Background Patients (pts) with RA and longer disease duration generally do not respond as well to treatment with DMARDS as pts with a shorter duration of disease. Earlier use of biologic DMARDs can improve disease control.1,2 In the AVERT (Assessing Very Early Rheumatoid arthritis Treatment) trial, more pts with early RA achieved DAS28 (CRP) <2.6 after 12 mths of treatment with SC abatacept (ABA)+MTX as well as 6 mths after rapid withdrawal of all RA therapy, compared with MTX alone.3 The AVERT trial provides the opportunity to examine outcomes in pts with varying degrees of early disease duration where the definition for disease duration is well defined across groups.

Objectives To assess clinical outcomes in pts with early RA and ≤3 mths disease duration compared with pts with >3 to ≤6 or >6 mths disease duration after treatment with SC ABA+MTX or MTX alone, using data from AVERT.

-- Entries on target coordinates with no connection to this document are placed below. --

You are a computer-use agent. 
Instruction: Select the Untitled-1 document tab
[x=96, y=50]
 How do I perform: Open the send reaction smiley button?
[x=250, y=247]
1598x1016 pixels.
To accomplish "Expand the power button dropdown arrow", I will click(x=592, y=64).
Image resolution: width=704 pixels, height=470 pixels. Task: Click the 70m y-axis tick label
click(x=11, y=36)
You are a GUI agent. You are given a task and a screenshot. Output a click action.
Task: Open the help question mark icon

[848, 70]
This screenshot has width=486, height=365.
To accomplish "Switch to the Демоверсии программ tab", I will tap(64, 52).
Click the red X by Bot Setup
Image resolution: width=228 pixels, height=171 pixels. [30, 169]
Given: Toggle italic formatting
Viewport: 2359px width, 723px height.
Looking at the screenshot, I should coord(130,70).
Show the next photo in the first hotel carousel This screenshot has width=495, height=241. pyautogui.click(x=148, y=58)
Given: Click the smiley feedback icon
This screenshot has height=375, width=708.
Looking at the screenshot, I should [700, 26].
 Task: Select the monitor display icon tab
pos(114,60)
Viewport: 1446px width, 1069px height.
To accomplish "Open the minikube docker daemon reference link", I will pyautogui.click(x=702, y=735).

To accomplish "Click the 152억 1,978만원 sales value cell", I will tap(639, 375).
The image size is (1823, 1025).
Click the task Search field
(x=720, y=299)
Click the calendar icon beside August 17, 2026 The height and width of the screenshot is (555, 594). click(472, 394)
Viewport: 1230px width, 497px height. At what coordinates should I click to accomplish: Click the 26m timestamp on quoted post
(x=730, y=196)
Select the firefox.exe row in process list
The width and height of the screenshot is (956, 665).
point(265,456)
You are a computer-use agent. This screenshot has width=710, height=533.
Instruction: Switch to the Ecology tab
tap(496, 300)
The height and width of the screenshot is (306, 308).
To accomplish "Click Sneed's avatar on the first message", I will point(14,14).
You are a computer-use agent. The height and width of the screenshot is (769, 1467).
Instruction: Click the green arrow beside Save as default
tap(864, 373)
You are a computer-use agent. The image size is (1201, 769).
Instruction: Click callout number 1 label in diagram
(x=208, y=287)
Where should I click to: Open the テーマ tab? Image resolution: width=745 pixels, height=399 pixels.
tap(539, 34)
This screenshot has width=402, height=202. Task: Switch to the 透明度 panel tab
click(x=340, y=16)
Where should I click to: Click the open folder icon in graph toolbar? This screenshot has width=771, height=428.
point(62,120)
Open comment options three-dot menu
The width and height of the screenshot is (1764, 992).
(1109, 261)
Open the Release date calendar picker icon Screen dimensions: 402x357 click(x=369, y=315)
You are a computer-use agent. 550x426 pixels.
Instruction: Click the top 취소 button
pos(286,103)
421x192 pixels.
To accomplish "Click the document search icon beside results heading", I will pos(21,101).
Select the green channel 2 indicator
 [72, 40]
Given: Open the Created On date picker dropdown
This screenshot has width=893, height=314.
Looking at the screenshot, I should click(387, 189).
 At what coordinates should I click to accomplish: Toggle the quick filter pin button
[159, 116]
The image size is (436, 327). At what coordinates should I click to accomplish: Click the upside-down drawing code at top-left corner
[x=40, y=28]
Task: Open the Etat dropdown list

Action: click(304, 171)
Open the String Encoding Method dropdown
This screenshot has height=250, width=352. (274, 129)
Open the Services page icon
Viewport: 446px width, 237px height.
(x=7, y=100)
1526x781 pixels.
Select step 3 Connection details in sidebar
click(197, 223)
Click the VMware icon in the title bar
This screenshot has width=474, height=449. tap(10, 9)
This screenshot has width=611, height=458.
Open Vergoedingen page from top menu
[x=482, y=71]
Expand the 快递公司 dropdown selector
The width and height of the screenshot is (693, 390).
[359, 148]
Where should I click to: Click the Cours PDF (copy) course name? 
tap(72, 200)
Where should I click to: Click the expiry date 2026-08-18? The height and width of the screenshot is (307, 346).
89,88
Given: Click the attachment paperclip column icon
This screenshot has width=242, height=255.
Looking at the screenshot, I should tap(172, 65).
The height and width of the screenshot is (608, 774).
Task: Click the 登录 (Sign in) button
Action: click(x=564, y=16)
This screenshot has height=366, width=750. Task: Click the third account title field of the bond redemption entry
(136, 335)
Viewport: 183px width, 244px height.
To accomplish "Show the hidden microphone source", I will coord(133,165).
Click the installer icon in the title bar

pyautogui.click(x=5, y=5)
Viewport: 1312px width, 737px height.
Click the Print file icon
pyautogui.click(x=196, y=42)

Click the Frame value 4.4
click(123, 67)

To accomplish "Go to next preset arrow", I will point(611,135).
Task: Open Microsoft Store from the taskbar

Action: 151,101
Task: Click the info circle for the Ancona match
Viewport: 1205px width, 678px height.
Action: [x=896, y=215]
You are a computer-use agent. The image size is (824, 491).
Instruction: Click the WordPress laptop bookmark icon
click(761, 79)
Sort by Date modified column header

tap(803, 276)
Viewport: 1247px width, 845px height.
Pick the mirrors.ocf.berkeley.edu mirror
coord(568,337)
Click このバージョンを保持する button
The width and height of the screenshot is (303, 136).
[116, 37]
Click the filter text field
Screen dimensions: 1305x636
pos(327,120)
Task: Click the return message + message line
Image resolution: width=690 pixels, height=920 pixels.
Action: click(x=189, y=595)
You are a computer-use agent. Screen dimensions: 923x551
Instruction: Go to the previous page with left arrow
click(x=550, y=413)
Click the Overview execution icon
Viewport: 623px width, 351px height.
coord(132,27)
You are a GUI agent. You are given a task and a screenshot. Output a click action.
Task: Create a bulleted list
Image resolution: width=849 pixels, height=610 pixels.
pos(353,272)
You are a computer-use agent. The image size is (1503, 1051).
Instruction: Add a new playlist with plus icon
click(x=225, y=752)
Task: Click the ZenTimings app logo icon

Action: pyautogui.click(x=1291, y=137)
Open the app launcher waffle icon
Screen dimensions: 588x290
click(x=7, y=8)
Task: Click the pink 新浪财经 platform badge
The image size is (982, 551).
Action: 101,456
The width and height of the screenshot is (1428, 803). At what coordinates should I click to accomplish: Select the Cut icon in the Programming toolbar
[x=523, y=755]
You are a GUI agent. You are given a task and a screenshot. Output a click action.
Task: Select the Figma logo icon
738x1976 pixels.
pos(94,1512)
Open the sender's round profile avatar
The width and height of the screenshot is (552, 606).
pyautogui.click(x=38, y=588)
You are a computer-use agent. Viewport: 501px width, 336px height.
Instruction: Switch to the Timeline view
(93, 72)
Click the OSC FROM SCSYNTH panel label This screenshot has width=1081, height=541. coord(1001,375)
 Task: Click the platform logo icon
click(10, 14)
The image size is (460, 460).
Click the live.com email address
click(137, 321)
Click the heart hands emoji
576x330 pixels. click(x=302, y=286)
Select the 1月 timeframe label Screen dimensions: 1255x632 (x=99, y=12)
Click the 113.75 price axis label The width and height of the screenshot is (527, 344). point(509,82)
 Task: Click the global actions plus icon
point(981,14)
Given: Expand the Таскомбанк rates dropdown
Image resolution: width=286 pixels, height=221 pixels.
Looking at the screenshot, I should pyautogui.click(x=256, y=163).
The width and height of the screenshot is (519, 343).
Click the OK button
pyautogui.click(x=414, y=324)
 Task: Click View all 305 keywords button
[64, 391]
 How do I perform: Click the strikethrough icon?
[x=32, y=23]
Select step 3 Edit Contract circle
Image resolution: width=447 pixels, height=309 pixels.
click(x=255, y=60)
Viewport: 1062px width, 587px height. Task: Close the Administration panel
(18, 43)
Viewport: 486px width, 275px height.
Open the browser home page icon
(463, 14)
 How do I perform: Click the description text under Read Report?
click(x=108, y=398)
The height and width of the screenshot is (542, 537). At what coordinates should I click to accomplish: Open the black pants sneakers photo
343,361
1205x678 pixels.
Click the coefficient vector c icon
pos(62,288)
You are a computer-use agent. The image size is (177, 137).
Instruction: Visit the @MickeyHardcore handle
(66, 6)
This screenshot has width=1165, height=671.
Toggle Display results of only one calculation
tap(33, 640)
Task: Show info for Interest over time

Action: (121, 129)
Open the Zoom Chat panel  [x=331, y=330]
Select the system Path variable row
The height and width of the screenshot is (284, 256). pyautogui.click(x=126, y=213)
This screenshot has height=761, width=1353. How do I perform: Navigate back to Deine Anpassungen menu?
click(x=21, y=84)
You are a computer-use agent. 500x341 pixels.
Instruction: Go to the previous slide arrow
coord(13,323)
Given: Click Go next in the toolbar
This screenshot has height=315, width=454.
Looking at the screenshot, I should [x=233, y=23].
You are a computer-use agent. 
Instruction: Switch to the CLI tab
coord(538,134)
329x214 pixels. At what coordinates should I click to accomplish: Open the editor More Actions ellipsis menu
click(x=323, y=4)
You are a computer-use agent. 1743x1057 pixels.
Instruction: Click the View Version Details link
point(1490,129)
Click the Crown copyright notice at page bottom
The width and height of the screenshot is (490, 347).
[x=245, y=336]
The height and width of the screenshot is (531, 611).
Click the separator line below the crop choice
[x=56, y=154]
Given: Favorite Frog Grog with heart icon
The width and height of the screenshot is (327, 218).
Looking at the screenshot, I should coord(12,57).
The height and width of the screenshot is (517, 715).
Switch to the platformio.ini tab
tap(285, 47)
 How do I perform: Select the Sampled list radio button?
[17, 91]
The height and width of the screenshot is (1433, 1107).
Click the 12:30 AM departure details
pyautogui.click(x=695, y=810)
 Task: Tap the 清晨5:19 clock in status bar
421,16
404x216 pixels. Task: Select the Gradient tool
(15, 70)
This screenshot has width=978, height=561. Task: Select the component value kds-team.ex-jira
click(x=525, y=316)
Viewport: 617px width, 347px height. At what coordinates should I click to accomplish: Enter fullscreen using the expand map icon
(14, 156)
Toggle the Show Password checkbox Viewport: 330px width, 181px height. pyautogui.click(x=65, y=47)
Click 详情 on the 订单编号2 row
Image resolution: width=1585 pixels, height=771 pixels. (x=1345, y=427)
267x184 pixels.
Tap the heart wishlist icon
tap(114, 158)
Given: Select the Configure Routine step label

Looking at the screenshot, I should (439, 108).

Methods Pts with early active RA (clinical synovitis in ≥2 joints for ≥8 wks, persistent symptoms for ≤2 yrs and DAS28 [CRP] ≥3.2), and who were anti-cyclic citrullinated peptide-2 positive, were randomized to SC ABA 125 mg/wk + MTX, SC ABA 125 mg/wk alone or MTX alone for 12 mths. All RA treatment was removed after 12 mths in pts with DAS28 (CRP) <3.2.3 In this post hoc analysis, the proportions of pts achieving protocol-defined remission (DAS28 [CRP] <2.6) or improvement in physical function (HAQ-DI; ≥0.3 units from baseline [BL]) were assessed by disease duration (defined as the duration of persistent symptoms at BL) and treatment group. Adjusted mean changes from BL in HAQ-DI were also evaluated by disease duration.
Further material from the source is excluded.